- _What to work on_
An exact copy of every entry is the required answer.

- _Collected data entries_
++++

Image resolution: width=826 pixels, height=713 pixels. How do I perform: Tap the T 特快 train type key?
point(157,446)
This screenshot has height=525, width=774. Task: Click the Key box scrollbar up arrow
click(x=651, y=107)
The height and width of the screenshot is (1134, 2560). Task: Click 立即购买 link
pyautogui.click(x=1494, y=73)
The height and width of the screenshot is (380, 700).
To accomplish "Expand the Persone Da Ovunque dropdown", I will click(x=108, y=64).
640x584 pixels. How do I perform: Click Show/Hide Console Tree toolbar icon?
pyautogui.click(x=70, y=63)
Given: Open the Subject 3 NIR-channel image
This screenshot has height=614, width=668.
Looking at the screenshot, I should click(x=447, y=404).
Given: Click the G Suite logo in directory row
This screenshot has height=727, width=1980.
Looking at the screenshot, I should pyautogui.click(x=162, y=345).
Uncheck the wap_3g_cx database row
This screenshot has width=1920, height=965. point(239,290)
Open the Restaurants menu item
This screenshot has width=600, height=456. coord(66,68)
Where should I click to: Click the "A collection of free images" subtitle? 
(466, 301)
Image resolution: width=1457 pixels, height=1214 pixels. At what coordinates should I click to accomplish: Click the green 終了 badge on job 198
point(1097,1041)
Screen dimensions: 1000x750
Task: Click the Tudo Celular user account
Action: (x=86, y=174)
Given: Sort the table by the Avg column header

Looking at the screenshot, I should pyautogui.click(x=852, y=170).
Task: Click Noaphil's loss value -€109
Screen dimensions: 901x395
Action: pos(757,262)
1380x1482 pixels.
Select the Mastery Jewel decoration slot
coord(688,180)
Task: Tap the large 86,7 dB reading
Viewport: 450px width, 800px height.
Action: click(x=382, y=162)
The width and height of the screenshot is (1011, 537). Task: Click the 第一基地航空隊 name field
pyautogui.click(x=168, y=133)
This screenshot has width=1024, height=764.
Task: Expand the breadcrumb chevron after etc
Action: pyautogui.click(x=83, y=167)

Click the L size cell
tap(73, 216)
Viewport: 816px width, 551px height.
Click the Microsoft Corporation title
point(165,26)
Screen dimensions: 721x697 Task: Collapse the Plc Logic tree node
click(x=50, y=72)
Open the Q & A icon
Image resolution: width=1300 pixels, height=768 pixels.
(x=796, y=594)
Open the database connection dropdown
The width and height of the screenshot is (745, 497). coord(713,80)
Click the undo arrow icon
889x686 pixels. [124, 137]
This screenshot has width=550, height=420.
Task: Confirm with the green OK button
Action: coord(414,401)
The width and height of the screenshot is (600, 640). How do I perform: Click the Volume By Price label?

++++

- _Response area_
Image resolution: width=826 pixels, height=713 pixels. How do I perform: Tap the T 特快 train type key?
point(157,446)
This screenshot has height=525, width=774. Task: Click the Key box scrollbar up arrow
click(x=651, y=107)
The height and width of the screenshot is (1134, 2560). Task: Click 立即购买 link
pyautogui.click(x=1494, y=73)
The height and width of the screenshot is (380, 700).
To accomplish "Expand the Persone Da Ovunque dropdown", I will click(x=108, y=64).
640x584 pixels. How do I perform: Click Show/Hide Console Tree toolbar icon?
pyautogui.click(x=70, y=63)
Given: Open the Subject 3 NIR-channel image
This screenshot has height=614, width=668.
Looking at the screenshot, I should click(x=447, y=404).
Given: Click the G Suite logo in directory row
This screenshot has height=727, width=1980.
Looking at the screenshot, I should pyautogui.click(x=162, y=345).
Uncheck the wap_3g_cx database row
This screenshot has width=1920, height=965. point(239,290)
Open the Restaurants menu item
This screenshot has width=600, height=456. coord(66,68)
Where should I click to: Click the "A collection of free images" subtitle? 
(466, 301)
Image resolution: width=1457 pixels, height=1214 pixels. At what coordinates should I click to accomplish: Click the green 終了 badge on job 198
point(1097,1041)
Screen dimensions: 1000x750
Task: Click the Tudo Celular user account
Action: (x=86, y=174)
Given: Sort the table by the Avg column header

Looking at the screenshot, I should pyautogui.click(x=852, y=170).
Task: Click Noaphil's loss value -€109
Screen dimensions: 901x395
Action: pos(757,262)
1380x1482 pixels.
Select the Mastery Jewel decoration slot
coord(688,180)
Task: Tap the large 86,7 dB reading
Viewport: 450px width, 800px height.
Action: click(x=382, y=162)
The width and height of the screenshot is (1011, 537). Task: Click the 第一基地航空隊 name field
pyautogui.click(x=168, y=133)
This screenshot has width=1024, height=764.
Task: Expand the breadcrumb chevron after etc
Action: pyautogui.click(x=83, y=167)

Click the L size cell
tap(73, 216)
Viewport: 816px width, 551px height.
Click the Microsoft Corporation title
point(165,26)
Screen dimensions: 721x697 Task: Collapse the Plc Logic tree node
click(x=50, y=72)
Open the Q & A icon
Image resolution: width=1300 pixels, height=768 pixels.
(x=796, y=594)
Open the database connection dropdown
The width and height of the screenshot is (745, 497). coord(713,80)
Click the undo arrow icon
889x686 pixels. [124, 137]
This screenshot has width=550, height=420.
Task: Confirm with the green OK button
Action: coord(414,401)
The width and height of the screenshot is (600, 640). How do I perform: Click the Volume By Price label?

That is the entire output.